4 comments
Ugh, I feel this in my bones. My ex's new wife did something similar with my daughter's math homework last year — showed up with this whole color-coded system and started "implementing" it without asking me. It drove me crazy because suddenly my kid expected me to match that level of involvement.
Quick question though: did your son actually want the planner, or did he seem uncomfortable about it? That's the piece that matters to me. My daughter loved the attention, which made it harder to be mad. But if your kid's rolling his eyes at it, that's different.
Also — did she actually overstep on parenting stuff in the note, or was it just the gift that bugged you? Because the expensive gift + unsolicited "life coach" energy is tough, but sometimes it helps to know if this is a pattern with her or a one-time thing.

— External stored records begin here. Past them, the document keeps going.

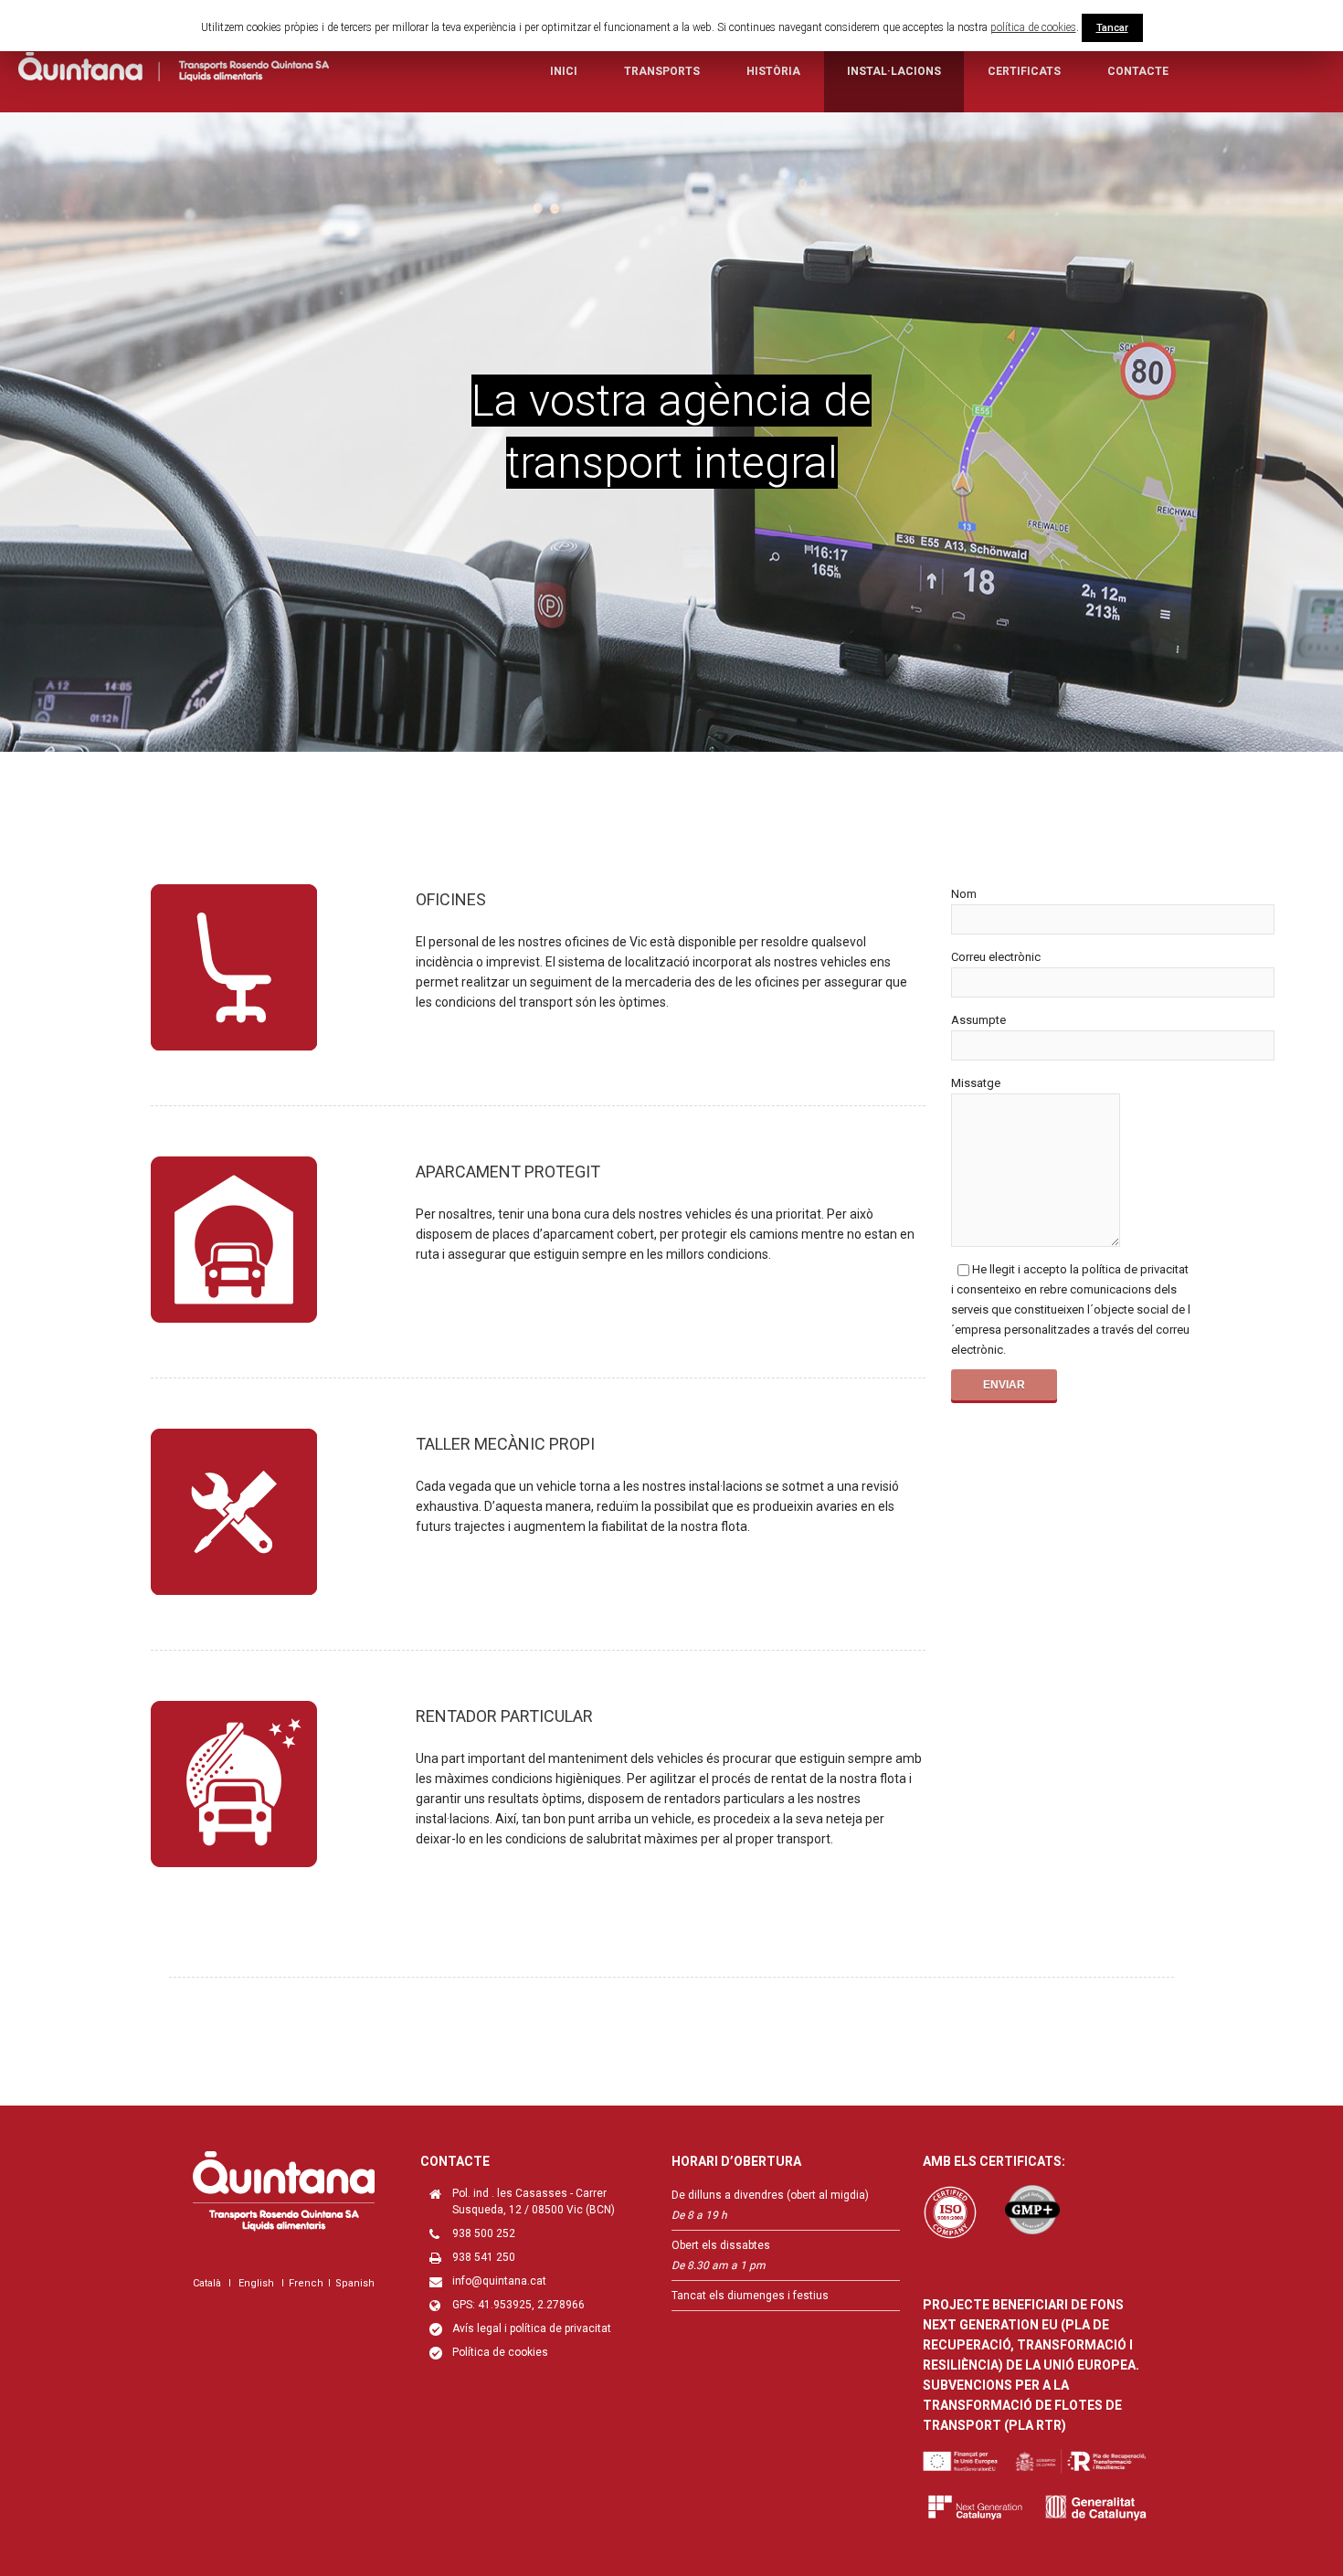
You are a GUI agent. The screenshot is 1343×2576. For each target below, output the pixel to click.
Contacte (1138, 71)
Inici (563, 71)
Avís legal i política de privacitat (531, 2328)
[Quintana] (173, 69)
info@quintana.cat (499, 2281)
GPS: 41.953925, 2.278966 (518, 2304)
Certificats (1024, 71)
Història (773, 71)
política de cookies (1033, 27)
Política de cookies (500, 2352)
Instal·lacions (894, 71)
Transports (662, 71)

I get why this stings. My ex's wife did something similar with my daughter last year — bought her a whole desk organizer system without asking me. The note inside was all about 'making sure she's set up for success,' which felt like a dig at how I handle things.
Here's what actually helped: I called my ex directly (not the girlfriend) and kept it factual. Not angry, just clear: 'Hey, I appreciate the gesture, but going forward school supplies and organizational stuff needs to be discussed with me first. I'm her parent.' He got it immediately because I didn't make it about the girlfriend or accuse her of overstepping — just stated the boundary.
The planner itself? My daughter still uses it, which is fine. The problem wasn't the planner. It was the unilateral decision and the performative 'helping' that made it weird.
What I'd do: Have that conversation with your ex this week, not the girlfriend. Keep it about logistics and co-parenting respect, not her intentions. If your kid actually likes the planner and it helps with school stuff, let that happen — but make sure your ex knows you're the one setting the expectations and making decisions about your kid's needs, not someone who's dating him.
The boundary gets easier to enforce once it's stated once. Usually.
Had this happen with my husband's ex. She bought our stepdaughter a whole desk setup without asking. My advice: talk to your ex directly, not her. Say something like "gifts are fine, but organizing/mentoring stuff needs to come from us first." Set clear boundaries on what's okay (gifts) vs. what isn't (life coaching notes). Keep it boring in writing if you have to. We use Our Family Wizard for all co-parent stuff now—keeps emotions out of it.
The note inside is the real problem—she's positioning herself as the organizing force in his life, which is a boundary issue wrapped up in a gift, and your ex definitely knew what he was doing by not giving you a heads up first.